- **Source data**:
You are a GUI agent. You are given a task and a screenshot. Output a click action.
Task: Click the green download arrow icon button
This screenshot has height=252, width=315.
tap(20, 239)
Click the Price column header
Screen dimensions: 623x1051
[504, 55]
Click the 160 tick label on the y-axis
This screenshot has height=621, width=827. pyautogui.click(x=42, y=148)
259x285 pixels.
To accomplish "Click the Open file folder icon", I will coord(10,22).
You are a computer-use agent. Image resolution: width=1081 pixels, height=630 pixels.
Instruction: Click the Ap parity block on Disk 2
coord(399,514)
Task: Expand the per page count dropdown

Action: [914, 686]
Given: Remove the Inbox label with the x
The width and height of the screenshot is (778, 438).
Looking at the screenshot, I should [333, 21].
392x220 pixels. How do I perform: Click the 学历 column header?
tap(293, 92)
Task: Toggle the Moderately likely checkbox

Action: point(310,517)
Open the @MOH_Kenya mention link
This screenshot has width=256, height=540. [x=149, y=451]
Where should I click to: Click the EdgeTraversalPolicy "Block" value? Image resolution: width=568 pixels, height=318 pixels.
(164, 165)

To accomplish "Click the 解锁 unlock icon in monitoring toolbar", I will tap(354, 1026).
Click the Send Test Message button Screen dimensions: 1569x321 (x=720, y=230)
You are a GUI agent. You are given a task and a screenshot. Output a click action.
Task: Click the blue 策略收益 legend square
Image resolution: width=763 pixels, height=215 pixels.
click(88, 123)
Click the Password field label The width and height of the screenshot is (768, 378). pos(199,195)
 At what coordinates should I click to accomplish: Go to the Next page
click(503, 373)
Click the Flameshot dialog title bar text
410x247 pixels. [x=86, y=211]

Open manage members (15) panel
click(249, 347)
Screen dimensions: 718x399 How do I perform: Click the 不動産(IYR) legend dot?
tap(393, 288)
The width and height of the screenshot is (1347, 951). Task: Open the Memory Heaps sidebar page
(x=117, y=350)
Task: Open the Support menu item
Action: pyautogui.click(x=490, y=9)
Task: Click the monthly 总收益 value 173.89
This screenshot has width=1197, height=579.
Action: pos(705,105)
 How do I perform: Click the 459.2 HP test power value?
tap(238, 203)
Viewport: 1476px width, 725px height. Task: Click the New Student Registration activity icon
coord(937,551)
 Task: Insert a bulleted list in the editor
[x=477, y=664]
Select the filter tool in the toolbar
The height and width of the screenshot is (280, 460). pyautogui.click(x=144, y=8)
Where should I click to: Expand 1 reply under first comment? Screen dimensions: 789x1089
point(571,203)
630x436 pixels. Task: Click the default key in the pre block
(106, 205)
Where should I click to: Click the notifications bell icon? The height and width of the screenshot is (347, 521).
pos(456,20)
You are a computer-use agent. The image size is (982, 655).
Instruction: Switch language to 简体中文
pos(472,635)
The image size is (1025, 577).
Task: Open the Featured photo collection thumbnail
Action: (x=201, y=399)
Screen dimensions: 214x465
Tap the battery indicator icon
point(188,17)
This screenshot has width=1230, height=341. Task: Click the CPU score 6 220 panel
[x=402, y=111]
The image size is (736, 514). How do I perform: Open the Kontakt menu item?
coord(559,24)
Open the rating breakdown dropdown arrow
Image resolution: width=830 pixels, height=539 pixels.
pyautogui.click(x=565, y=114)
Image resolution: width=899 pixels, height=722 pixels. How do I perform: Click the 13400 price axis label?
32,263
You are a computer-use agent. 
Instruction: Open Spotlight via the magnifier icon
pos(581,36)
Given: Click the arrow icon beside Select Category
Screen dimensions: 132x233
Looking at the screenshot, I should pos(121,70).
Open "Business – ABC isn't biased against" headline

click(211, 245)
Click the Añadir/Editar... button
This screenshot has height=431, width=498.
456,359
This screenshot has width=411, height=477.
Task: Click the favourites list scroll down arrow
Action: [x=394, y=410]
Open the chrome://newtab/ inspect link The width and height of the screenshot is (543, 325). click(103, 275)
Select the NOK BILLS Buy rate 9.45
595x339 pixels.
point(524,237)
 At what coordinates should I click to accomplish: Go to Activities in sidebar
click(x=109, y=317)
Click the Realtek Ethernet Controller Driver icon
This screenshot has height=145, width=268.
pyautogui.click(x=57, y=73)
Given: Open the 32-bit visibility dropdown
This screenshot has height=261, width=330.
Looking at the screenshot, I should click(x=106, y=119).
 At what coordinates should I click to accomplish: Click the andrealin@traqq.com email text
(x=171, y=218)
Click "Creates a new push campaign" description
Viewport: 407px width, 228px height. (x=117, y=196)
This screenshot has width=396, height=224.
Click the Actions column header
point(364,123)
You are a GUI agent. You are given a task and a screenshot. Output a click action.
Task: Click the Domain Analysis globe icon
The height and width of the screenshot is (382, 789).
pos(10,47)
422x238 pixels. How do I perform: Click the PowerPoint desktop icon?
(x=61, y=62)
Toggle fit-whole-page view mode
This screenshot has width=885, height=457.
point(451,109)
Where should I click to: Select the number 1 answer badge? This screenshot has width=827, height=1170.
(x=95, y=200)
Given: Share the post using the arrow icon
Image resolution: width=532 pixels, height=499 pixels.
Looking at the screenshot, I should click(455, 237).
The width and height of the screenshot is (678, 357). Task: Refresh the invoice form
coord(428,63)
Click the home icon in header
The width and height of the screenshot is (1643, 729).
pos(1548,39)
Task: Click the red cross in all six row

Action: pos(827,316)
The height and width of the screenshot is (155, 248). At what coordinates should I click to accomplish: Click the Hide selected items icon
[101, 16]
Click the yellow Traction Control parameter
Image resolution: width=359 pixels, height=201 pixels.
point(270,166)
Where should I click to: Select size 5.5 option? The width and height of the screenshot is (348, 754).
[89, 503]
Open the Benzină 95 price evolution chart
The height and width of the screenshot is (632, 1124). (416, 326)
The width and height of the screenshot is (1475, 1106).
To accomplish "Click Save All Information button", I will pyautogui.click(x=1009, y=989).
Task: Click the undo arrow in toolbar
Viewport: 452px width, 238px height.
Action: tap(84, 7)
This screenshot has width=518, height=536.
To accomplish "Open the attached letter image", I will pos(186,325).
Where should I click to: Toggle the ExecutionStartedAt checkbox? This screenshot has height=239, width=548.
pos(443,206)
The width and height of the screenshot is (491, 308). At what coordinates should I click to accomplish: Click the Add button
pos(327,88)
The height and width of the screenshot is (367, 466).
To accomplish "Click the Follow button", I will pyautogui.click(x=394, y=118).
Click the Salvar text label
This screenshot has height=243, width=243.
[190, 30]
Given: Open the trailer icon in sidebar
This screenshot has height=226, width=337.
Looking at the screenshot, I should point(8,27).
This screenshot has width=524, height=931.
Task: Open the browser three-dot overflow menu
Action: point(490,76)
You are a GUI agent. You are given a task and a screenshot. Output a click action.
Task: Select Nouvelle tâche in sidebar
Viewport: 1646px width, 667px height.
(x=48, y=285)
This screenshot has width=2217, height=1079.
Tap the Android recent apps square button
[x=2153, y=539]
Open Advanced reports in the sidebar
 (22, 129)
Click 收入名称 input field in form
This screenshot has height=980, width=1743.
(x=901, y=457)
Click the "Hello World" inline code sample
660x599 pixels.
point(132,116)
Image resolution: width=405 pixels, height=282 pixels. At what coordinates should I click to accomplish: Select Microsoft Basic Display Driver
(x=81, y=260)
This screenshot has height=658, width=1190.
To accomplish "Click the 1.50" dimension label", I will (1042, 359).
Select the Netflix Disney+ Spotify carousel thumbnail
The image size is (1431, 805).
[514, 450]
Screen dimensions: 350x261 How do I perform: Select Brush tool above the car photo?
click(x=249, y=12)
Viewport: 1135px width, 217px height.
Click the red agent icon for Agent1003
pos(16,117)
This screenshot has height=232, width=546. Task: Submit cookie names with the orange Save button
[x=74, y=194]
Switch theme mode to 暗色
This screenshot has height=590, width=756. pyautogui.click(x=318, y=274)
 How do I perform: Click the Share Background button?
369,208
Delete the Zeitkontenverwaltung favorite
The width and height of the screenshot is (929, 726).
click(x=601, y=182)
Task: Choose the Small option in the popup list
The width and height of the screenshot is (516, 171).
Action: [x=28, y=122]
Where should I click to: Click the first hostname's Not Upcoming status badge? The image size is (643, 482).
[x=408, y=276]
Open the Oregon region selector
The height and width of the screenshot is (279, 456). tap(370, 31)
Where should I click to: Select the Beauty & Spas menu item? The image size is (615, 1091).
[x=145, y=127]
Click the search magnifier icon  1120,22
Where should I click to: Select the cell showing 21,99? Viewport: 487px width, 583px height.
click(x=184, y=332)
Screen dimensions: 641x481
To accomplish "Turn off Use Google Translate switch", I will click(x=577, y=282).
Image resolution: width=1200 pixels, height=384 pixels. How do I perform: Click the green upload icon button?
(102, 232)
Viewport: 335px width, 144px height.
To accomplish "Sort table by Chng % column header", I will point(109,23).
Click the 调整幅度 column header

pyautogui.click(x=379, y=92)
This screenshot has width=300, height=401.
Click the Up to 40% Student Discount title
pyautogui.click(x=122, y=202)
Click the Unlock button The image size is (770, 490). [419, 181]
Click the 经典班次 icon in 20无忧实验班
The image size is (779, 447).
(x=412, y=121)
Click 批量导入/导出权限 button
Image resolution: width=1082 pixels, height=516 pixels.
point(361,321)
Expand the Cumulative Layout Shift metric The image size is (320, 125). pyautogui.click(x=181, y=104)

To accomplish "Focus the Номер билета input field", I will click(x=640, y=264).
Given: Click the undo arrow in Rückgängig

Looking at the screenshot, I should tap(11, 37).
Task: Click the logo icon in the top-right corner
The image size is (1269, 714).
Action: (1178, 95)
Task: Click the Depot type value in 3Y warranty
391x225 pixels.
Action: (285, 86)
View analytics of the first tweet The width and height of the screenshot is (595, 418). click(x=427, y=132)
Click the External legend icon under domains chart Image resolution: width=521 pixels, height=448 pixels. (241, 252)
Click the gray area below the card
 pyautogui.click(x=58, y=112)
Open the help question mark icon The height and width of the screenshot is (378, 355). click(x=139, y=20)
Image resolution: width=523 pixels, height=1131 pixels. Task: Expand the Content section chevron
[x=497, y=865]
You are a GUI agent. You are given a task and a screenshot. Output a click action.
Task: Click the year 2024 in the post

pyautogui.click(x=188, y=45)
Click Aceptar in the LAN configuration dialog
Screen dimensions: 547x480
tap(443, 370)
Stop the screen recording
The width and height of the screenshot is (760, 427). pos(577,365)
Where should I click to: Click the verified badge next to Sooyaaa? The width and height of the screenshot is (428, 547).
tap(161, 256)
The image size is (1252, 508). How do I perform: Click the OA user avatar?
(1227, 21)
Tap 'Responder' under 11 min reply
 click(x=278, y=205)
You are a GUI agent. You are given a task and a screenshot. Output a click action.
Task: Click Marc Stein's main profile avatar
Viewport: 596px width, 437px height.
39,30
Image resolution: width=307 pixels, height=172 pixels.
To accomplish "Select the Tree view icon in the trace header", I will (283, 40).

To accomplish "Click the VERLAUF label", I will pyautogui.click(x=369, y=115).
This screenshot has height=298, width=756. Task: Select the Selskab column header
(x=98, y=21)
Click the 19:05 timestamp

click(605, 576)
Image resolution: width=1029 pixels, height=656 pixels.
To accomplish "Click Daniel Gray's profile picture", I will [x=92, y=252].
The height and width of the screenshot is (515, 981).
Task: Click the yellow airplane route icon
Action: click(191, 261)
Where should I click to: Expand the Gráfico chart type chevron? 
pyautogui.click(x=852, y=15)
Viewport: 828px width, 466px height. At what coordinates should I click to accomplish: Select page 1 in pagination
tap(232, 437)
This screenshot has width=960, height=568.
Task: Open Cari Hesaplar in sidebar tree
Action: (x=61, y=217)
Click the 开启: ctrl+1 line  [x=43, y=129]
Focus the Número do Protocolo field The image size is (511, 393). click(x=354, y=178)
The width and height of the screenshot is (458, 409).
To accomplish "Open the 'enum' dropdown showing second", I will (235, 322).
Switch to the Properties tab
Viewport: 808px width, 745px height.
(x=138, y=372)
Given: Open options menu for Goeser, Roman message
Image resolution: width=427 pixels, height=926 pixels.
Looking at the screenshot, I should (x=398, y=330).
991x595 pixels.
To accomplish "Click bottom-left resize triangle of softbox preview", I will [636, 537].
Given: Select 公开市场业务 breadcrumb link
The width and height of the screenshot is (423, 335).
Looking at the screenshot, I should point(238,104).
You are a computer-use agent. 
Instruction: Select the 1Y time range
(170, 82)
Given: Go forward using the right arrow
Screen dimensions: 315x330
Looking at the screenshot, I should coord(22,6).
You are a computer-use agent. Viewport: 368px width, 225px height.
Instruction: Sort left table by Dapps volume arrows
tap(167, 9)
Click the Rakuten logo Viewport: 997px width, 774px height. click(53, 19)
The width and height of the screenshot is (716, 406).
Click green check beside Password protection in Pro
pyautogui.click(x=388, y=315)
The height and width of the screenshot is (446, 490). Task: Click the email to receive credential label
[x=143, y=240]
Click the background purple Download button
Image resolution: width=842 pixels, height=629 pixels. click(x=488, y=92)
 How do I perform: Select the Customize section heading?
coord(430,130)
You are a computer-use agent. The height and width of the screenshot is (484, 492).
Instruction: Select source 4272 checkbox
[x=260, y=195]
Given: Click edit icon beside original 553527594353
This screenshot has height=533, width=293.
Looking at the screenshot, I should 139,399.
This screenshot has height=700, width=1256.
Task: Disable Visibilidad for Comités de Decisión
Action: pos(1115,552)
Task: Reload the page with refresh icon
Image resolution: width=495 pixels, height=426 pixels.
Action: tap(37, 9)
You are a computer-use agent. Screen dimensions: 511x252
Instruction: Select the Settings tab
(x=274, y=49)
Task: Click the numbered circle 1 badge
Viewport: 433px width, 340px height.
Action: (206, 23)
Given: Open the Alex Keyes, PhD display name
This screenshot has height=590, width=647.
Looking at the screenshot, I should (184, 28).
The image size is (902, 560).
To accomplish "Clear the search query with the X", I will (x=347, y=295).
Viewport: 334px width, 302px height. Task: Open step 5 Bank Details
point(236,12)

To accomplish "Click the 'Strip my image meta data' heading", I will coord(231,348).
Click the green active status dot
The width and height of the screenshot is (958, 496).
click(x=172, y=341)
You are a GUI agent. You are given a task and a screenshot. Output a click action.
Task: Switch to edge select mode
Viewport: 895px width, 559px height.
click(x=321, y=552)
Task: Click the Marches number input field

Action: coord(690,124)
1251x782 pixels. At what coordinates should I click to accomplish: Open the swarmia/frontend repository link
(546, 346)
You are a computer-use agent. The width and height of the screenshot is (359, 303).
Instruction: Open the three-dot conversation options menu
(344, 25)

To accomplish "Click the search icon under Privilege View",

- **What you need to do**: Once the line containing "Given: Remove the Inbox label with the x" has been set down, nothing more is wanted; set down each line of the listing above up to it exactly, starting with the first.

- **Exercise solution**:
You are a GUI agent. You are given a task and a screenshot. Output a click action.
Task: Click the green download arrow icon button
This screenshot has height=252, width=315.
tap(20, 239)
Click the Price column header
Screen dimensions: 623x1051
[504, 55]
Click the 160 tick label on the y-axis
This screenshot has height=621, width=827. pyautogui.click(x=42, y=148)
259x285 pixels.
To accomplish "Click the Open file folder icon", I will coord(10,22).
You are a computer-use agent. Image resolution: width=1081 pixels, height=630 pixels.
Instruction: Click the Ap parity block on Disk 2
coord(399,514)
Task: Expand the per page count dropdown

Action: [914, 686]
Given: Remove the Inbox label with the x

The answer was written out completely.